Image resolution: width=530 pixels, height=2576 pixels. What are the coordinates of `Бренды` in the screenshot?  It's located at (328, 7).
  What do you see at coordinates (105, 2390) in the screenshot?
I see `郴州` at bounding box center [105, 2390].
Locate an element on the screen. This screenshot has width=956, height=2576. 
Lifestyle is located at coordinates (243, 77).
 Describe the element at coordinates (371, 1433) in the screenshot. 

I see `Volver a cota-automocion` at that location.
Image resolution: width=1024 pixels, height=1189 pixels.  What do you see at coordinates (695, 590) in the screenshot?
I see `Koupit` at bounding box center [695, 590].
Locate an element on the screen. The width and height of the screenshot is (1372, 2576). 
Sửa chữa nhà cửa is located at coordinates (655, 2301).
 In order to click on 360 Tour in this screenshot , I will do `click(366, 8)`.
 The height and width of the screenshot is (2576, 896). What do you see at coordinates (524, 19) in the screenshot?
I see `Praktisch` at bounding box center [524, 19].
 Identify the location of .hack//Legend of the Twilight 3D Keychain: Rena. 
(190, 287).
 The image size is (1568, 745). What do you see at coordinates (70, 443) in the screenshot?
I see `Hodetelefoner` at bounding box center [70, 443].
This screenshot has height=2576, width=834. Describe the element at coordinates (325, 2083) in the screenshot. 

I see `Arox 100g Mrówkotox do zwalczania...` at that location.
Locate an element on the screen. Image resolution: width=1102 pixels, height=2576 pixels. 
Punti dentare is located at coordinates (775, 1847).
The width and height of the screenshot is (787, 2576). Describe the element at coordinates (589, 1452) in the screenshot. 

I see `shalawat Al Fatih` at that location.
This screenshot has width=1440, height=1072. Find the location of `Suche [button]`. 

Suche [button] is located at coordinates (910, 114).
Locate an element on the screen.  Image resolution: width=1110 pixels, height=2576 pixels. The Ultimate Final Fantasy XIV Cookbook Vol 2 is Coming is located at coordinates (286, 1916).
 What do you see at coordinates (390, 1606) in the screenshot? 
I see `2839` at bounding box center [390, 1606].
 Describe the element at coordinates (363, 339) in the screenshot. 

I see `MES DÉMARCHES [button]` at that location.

━━━━━━━━

Given exercise —
Return every line of the records above that contains the string "located", treating uppercase and lowercase letters as distinct.

Correct output —
Image resolution: width=530 pixels, height=2576 pixels. What are the coordinates of `Бренды` in the screenshot?  It's located at (328, 7).
Lifestyle is located at coordinates (243, 77).
Sửa chữa nhà cửa is located at coordinates (655, 2301).
Punti dentare is located at coordinates (775, 1847).
Suche [button] is located at coordinates (910, 114).
Locate an element on the screen.  Image resolution: width=1110 pixels, height=2576 pixels. The Ultimate Final Fantasy XIV Cookbook Vol 2 is Coming is located at coordinates (286, 1916).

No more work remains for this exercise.